O desembargador federal João Pedro Gebran Neto, relator dos processos da Lava Jato no Tribunal Regional Federal da 4ª Região (TRF4), negou pedido feito pela defesa do ex-presidente Luiz Inácio Lula da Silva para que ele fosse novamente interrogado, agora perante o tribunal.
A defesa do ex-presidente ingressou com petição no último dia 3 alegando violação, por parte do juízo de primeiro grau, de garantias fundamentais do peticionário, impedindo-o de manifestar-se e de exercer sua autodefesa. Alega que ao jurisdicionado é assegurado o direito de ser ouvido perante órgão imparcial, isento e que possua, por decorrência, posição de equidistância em relação às partes, o que não teria ocorrido.

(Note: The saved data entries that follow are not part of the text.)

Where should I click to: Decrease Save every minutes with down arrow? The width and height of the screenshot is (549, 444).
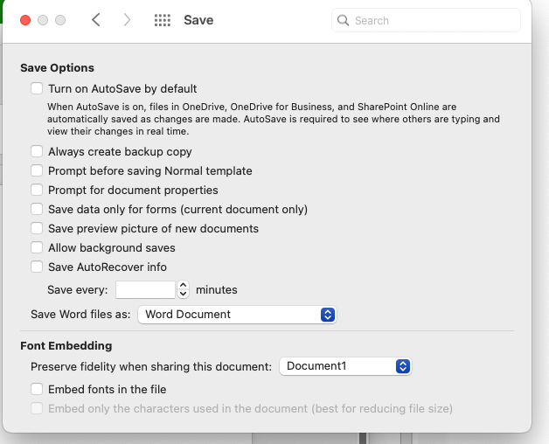click(183, 294)
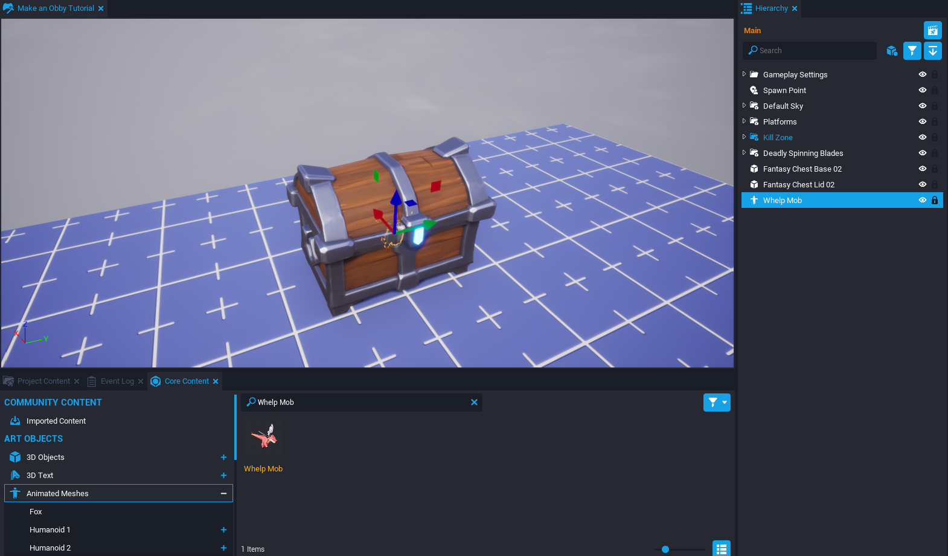The image size is (948, 556).
Task: Select Kill Zone in the hierarchy
Action: pos(778,138)
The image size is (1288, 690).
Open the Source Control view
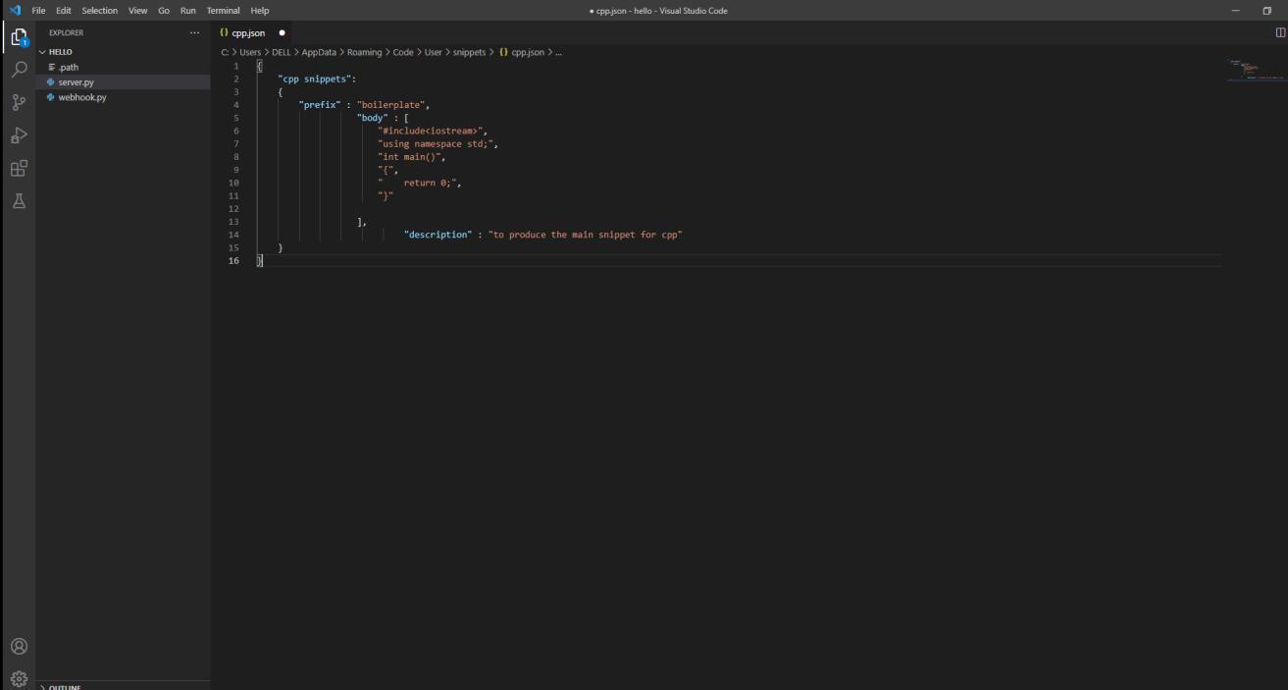(18, 102)
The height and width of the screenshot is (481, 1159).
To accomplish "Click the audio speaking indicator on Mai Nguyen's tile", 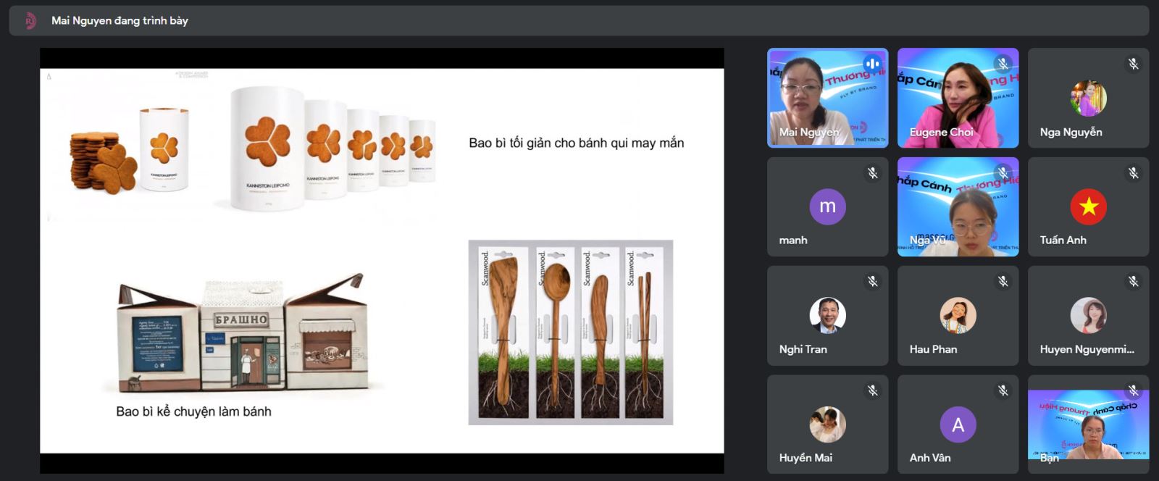I will 872,64.
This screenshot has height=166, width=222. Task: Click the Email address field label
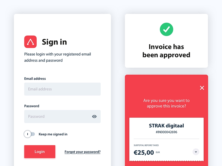point(35,78)
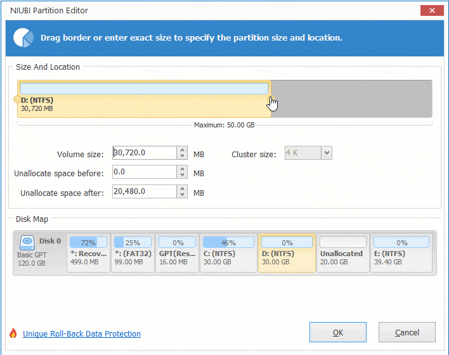Click the pie chart partition icon in header
Screen dimensions: 449x355
tap(23, 37)
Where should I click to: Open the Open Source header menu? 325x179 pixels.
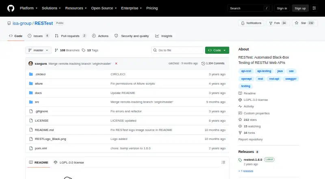(x=104, y=8)
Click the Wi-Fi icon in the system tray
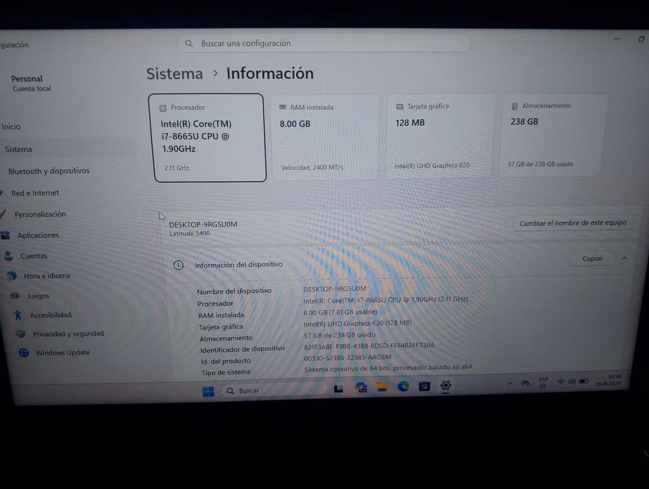Screen dimensions: 649x489 561,382
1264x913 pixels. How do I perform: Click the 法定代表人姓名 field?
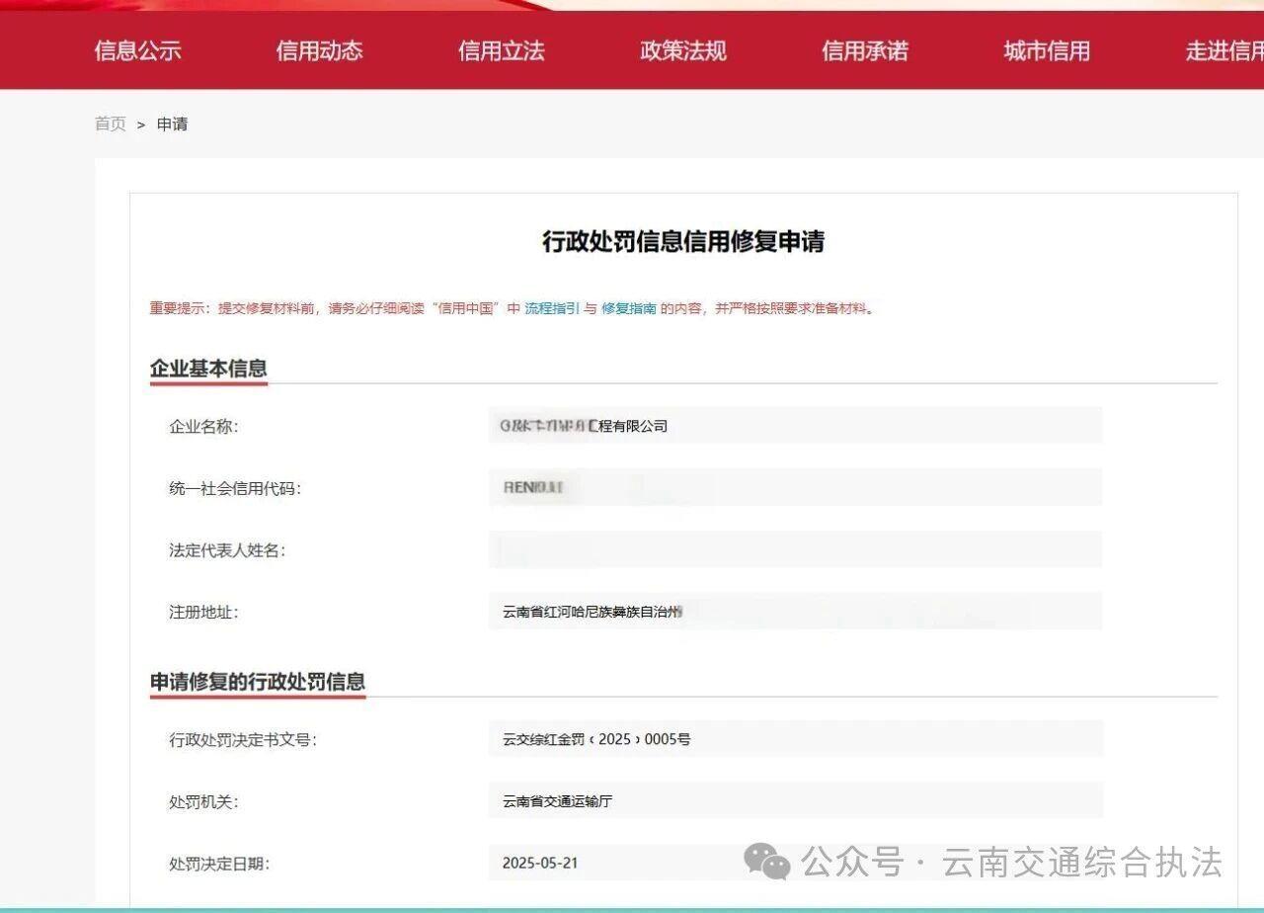coord(795,549)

Ao analisar o pedido, o desembargador Gebran entendeu que a questão não comporta exame de forma monocrática. “Ainda que permitido ao tribunal socorrer-se da prerrogativa contida no art. 616 da Lei Processual Penal, a questão, nos moldes propostos na apelação defensiva, tem natureza de preliminar de mérito, cuja apreciação – seja pela ótica da violação ao princípio da autodefesa, seja em razão da alegada quebra de imparcialidade do juízo condutor da causa -, se dará quando do julgamento do recurso pela 8ª Turma”, escreveu o magistrado em sua decisão.